* **EXERCISE INSTRUCTIONS**:
Print each record below exactly as it appears.

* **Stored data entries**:
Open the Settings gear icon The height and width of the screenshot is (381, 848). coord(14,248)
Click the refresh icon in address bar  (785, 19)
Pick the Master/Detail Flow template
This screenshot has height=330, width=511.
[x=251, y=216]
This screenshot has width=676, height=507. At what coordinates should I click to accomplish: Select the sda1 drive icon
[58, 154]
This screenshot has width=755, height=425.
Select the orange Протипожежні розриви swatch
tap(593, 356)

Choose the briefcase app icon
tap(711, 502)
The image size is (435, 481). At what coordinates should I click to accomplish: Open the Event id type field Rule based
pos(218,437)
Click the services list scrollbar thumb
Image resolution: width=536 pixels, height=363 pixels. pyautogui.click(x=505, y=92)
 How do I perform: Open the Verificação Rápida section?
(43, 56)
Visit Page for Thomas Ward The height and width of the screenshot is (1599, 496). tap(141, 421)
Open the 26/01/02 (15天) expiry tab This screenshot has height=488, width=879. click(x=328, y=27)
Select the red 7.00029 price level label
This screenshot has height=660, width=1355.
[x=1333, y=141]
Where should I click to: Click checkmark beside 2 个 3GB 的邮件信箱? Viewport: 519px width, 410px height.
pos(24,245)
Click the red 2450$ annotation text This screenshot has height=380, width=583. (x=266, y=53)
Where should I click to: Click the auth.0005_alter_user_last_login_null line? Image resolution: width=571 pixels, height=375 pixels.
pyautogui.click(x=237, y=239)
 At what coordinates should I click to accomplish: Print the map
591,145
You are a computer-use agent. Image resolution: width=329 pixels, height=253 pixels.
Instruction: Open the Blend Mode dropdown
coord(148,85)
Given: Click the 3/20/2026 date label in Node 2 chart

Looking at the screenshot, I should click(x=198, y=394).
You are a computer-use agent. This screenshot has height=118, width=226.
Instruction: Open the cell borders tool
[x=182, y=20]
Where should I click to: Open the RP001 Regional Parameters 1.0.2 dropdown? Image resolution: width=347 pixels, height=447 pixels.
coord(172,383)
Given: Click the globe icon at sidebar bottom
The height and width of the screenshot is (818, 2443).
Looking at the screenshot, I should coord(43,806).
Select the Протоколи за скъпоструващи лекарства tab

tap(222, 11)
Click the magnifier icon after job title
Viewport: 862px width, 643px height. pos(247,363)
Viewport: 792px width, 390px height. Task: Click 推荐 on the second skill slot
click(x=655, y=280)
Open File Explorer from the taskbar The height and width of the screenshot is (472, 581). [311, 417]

* **REPLY**:
Open the Settings gear icon The height and width of the screenshot is (381, 848). coord(14,248)
Click the refresh icon in address bar  (785, 19)
Pick the Master/Detail Flow template
This screenshot has height=330, width=511.
[x=251, y=216]
This screenshot has width=676, height=507. At what coordinates should I click to accomplish: Select the sda1 drive icon
[58, 154]
This screenshot has width=755, height=425.
Select the orange Протипожежні розриви swatch
tap(593, 356)

Choose the briefcase app icon
tap(711, 502)
The image size is (435, 481). At what coordinates should I click to accomplish: Open the Event id type field Rule based
pos(218,437)
Click the services list scrollbar thumb
Image resolution: width=536 pixels, height=363 pixels. pyautogui.click(x=505, y=92)
 How do I perform: Open the Verificação Rápida section?
(43, 56)
Visit Page for Thomas Ward The height and width of the screenshot is (1599, 496). tap(141, 421)
Open the 26/01/02 (15天) expiry tab This screenshot has height=488, width=879. click(x=328, y=27)
Select the red 7.00029 price level label
This screenshot has height=660, width=1355.
[x=1333, y=141]
Where should I click to: Click checkmark beside 2 个 3GB 的邮件信箱? Viewport: 519px width, 410px height.
pos(24,245)
Click the red 2450$ annotation text This screenshot has height=380, width=583. (x=266, y=53)
Where should I click to: Click the auth.0005_alter_user_last_login_null line? Image resolution: width=571 pixels, height=375 pixels.
pyautogui.click(x=237, y=239)
 At what coordinates should I click to accomplish: Print the map
591,145
You are a computer-use agent. Image resolution: width=329 pixels, height=253 pixels.
Instruction: Open the Blend Mode dropdown
coord(148,85)
Given: Click the 3/20/2026 date label in Node 2 chart

Looking at the screenshot, I should click(x=198, y=394).
You are a computer-use agent. This screenshot has height=118, width=226.
Instruction: Open the cell borders tool
[x=182, y=20]
Where should I click to: Open the RP001 Regional Parameters 1.0.2 dropdown? Image resolution: width=347 pixels, height=447 pixels.
coord(172,383)
Given: Click the globe icon at sidebar bottom
The height and width of the screenshot is (818, 2443).
Looking at the screenshot, I should coord(43,806).
Select the Протоколи за скъпоструващи лекарства tab

tap(222, 11)
Click the magnifier icon after job title
Viewport: 862px width, 643px height. pos(247,363)
Viewport: 792px width, 390px height. Task: Click 推荐 on the second skill slot
click(x=655, y=280)
Open File Explorer from the taskbar The height and width of the screenshot is (472, 581). [311, 417]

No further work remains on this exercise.